Systemkern-Interaktionen beschreiben die spezifischen Kommunikationspfade und Funktionsaufrufe, die zwischen dem Betriebssystemkern, dem sogenannten Kernel, und den Benutzeranwendungen oder Hardware-Komponenten stattfinden. Diese Interaktionen sind hochgradig privilegiert und stellen einen kritischen Kontrollpunkt für die Systemsicherheit dar, da jeder erfolgreiche unautorisierte Zugriff auf diese Ebene eine vollständige Systemübernahme nach sich ziehen kann.

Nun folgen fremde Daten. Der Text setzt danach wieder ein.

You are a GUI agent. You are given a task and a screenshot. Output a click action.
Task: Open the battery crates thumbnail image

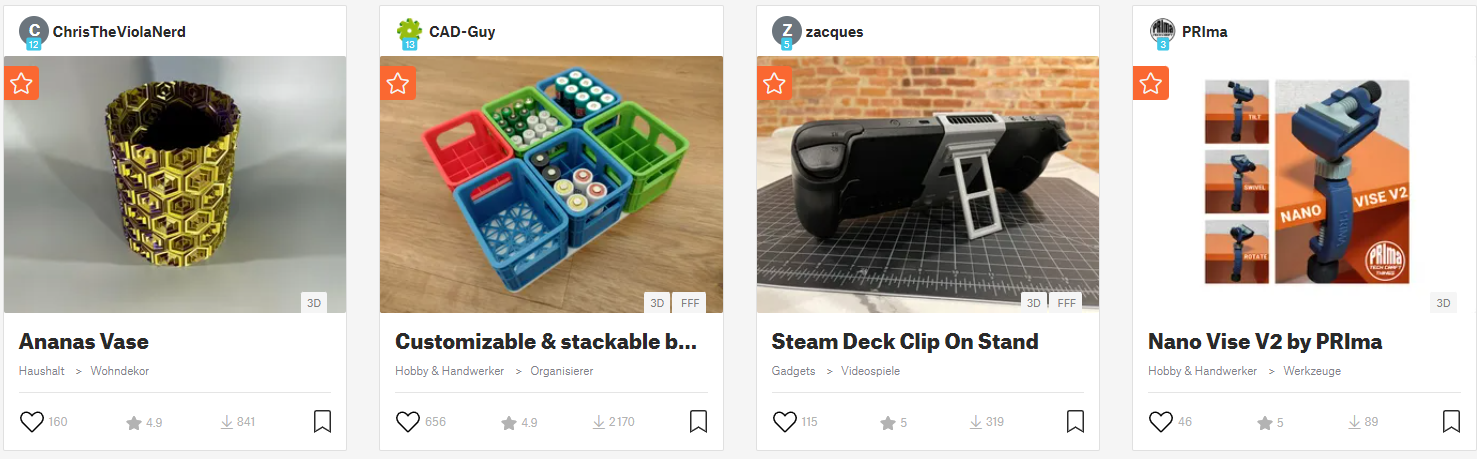point(551,184)
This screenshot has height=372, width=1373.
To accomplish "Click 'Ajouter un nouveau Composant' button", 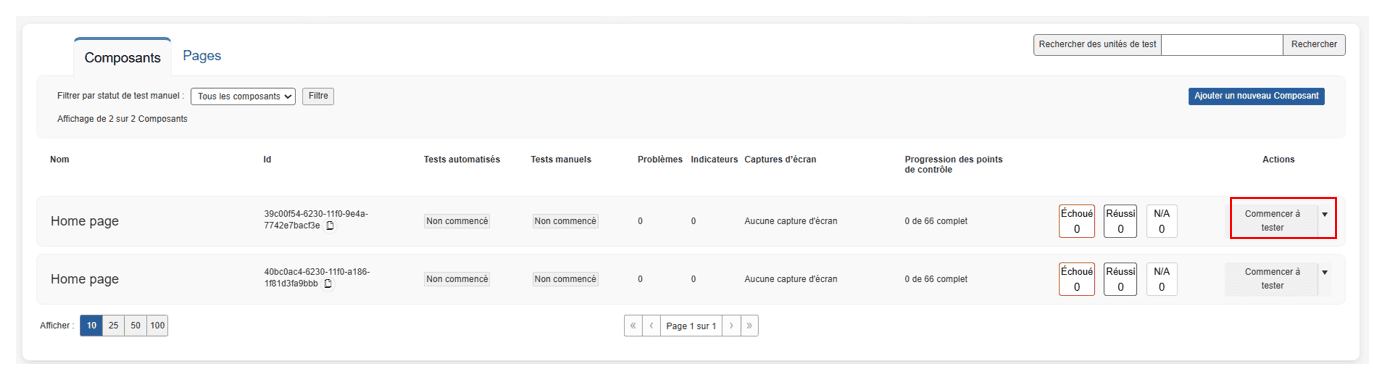I will [x=1257, y=96].
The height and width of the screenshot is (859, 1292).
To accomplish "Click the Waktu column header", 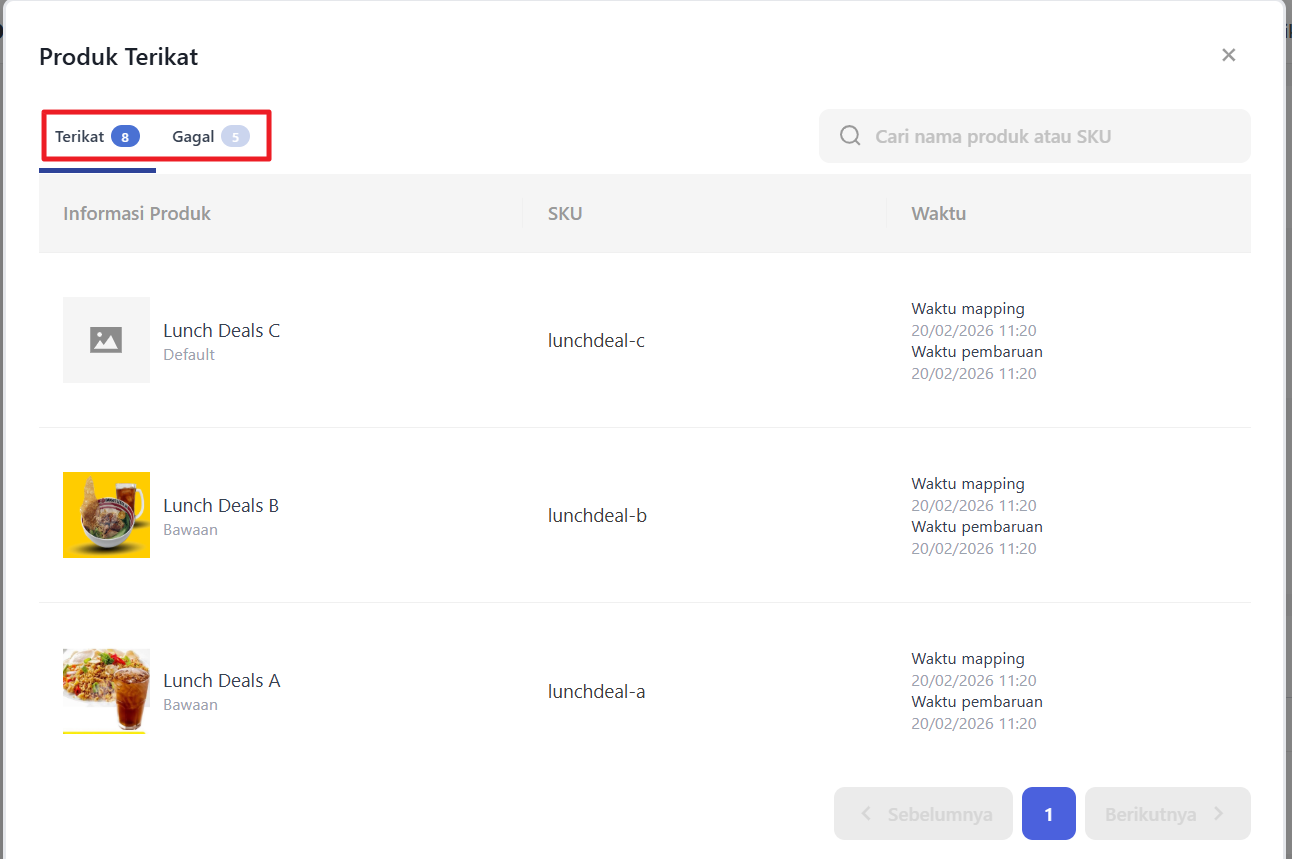I will coord(938,213).
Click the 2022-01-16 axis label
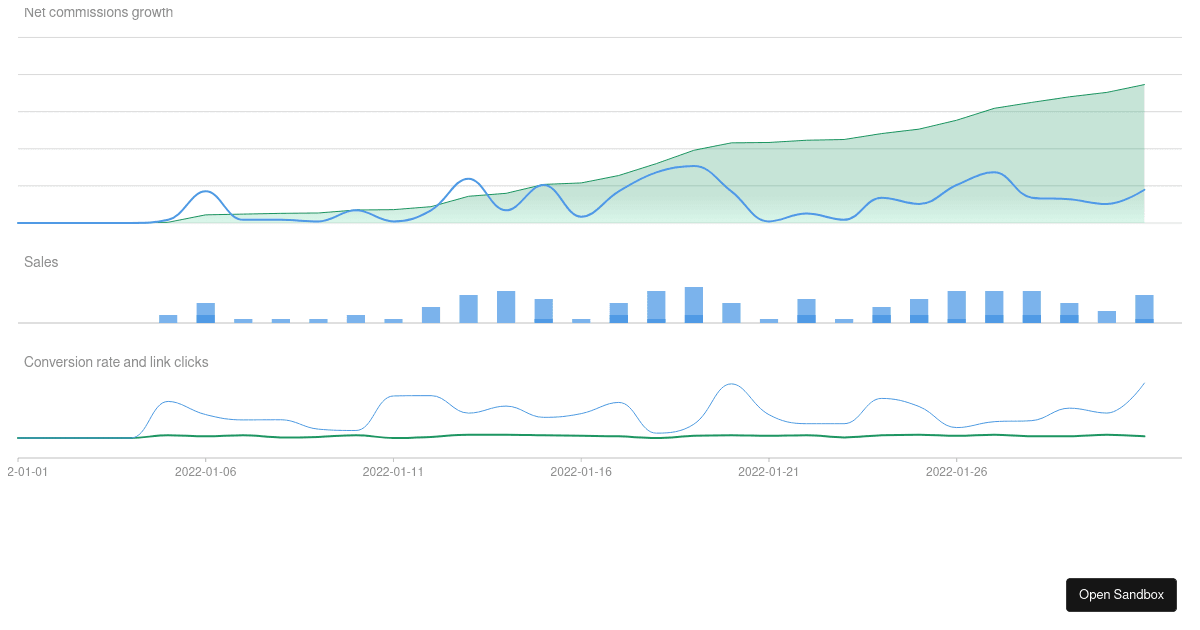 582,471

Die Verwaltung dieser Übergänge erfolgt über definierte Systemaufrufschnittstellen, die darauf ausgelegt sind, Integrität und Vertraulichkeit zu wahren.
Aufruf
Der Systemaufruf stellt den formalisierten Übergang vom nicht-privilegierten Benutzermodus in den privilegierten Kernel-Modus dar, um geschützte Ressourcen zu adressieren.
Validierung
Sämtliche Argumente und Parameter, die in diesen Interaktionen übergeben werden, müssen rigoros validiert werden, um Pufferüberläufe oder andere Kernel-Exploits zu verhindern.
Etymologie
Der Terminus verknüpft „Systemkern“, den zentralen Kontrollprozess des Betriebssystems, mit „Interaktionen“, den wechselseitigen Prozessen der Datenaustausch und Befehlsübergabe.